Friday, February 15, 2019

S 245 Introduced – FY 2019 Intel Authorization

Last month Sen. Burr (R,NC) introduced S 245, the Damon Paul Nelson and Matthew Young Pollard Intelligence Authorization Act for Fiscal Years 2018 and 2019. Intel authorization bills were introduced last session (HR 6237 and S 3153), but only the House bill received any action; it passed by a vote of 363 to 54. No action was taken in the Senate on either bill.

Cybersecurity Provisions


There are a number of cybersecurity related provisions in this bill, but only one of potential specific interest to the industrial control system community. The cybersecurity sections of note include:

§303. Modification of special pay authority for science, technology, engineering, or mathematics positions and addition of special pay authority for cyber positions.
§307. Consideration of adversarial telecommunications and cybersecurity infrastructure when sharing intelligence with foreign governments and entities.
§308. Cyber protection support for the personnel of the intelligence community in positions highly vulnerable to cyber attack.
§309. Modification of authority relating to management of supply-chain risk.
§422. Establishment of Energy Infrastructure Security Center.
§701. Limitation relating to establishment or support of cybersecurity unit with the Russian Federation.

EISC


The potentially interesting ICS provision is, of course, §422 establishing the EISC. A nearly identical provision (different section/paragraph numbers is the only difference) was included in HR 6237. I covered that issue in my post on the introduction of the earlier bill.

Missing Provision


Last year Burr’s authorization bill included a section on energy sector cybersecurity.
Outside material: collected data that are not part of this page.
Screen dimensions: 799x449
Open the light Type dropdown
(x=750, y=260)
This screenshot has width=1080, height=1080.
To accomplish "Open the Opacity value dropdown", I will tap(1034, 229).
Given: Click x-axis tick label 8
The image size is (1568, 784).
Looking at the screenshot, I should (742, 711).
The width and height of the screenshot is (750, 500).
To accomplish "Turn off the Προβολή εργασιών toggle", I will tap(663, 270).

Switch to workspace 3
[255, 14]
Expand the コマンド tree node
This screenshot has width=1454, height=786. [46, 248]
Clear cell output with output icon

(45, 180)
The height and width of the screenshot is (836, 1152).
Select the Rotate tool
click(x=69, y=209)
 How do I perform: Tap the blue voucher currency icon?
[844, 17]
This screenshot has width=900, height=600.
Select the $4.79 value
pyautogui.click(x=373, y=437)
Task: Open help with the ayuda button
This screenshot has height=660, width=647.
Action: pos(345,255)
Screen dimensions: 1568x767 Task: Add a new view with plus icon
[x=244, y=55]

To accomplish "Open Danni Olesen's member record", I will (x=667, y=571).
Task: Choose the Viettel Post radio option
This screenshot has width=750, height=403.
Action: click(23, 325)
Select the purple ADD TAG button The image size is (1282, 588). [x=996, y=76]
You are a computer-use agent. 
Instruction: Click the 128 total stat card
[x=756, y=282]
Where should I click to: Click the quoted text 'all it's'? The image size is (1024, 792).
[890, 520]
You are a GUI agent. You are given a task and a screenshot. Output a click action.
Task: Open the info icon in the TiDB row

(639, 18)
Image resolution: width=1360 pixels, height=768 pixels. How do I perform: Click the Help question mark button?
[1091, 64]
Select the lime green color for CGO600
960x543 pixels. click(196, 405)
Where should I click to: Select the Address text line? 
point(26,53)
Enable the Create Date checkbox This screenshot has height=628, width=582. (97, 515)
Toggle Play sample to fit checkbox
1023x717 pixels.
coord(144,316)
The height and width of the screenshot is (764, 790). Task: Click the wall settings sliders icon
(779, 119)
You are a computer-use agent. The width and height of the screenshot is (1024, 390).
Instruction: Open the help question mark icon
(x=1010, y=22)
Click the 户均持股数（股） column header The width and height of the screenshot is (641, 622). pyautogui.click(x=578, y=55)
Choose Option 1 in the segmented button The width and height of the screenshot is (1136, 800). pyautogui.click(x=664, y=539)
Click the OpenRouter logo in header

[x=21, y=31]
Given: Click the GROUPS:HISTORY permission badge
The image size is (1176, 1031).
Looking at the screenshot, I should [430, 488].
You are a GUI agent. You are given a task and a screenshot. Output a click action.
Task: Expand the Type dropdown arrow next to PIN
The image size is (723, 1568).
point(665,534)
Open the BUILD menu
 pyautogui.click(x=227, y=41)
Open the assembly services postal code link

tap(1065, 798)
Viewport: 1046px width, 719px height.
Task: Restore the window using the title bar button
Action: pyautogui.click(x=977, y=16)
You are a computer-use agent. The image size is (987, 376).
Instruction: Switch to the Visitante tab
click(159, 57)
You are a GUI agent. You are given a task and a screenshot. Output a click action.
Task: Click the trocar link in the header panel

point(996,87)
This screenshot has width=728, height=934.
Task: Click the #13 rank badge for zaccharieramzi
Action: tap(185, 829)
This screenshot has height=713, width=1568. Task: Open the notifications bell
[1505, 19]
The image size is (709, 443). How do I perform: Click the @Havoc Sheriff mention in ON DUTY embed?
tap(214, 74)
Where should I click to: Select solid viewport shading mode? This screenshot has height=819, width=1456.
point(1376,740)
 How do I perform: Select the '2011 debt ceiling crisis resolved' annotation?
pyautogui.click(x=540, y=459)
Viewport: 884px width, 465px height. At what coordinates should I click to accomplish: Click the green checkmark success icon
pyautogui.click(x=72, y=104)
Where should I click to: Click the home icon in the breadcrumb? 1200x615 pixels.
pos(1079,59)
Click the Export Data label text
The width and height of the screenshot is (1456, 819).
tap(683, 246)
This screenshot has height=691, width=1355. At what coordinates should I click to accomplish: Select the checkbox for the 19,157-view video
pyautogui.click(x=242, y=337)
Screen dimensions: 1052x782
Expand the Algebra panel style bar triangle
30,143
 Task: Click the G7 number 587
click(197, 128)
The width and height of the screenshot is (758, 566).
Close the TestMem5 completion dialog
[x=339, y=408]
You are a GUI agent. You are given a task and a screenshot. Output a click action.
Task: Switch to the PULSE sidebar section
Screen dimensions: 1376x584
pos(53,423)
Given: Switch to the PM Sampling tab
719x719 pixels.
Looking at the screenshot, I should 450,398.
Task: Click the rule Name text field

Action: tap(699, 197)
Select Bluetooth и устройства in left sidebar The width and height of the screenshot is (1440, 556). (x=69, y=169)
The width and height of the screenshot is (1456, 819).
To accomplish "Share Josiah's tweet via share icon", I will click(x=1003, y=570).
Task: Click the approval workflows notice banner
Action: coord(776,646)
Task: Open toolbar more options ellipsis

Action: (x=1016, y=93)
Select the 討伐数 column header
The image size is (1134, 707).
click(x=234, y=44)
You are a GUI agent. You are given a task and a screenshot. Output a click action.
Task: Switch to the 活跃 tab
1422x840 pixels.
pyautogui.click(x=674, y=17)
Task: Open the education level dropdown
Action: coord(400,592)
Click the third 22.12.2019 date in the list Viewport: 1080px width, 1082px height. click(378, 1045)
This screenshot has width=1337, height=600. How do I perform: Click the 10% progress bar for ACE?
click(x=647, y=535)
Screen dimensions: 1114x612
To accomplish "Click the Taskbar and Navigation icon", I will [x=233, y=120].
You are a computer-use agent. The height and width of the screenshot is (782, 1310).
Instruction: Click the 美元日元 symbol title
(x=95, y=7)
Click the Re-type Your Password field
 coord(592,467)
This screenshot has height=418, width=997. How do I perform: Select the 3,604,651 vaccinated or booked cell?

This was taken almost in whole cloth from last session’s S 79. A bill similar to S 79 was introduced earlier this session; S 174. It is not clear if Burr left this out because he felt that S 174 had a good chance to pass on its own (not likely in my opinion) or whether he got push-back from including the costly provisions in last year’s intel bill.

Moving Forward


Burr’s bill will move forward in Committee, he is after all the Chair of the Senate Select Committee on Intelligence. Getting it to the floor of the Senate may prove to be a bigger problem; he has not had an intel authorization bill on the floor since the FY 2017 bill passed.

Commentary


This used to be considered one of the ‘must pass’ annual authorization bills, but since Trump came to town that does not seem to be the case. Spending bills continue to be approved, but the general Congressional oversight provided through the authorization bills seems to be less important as the community status has waned under Trump. This is doubly unfortunate given the cybersecurity troubles being seen in the world.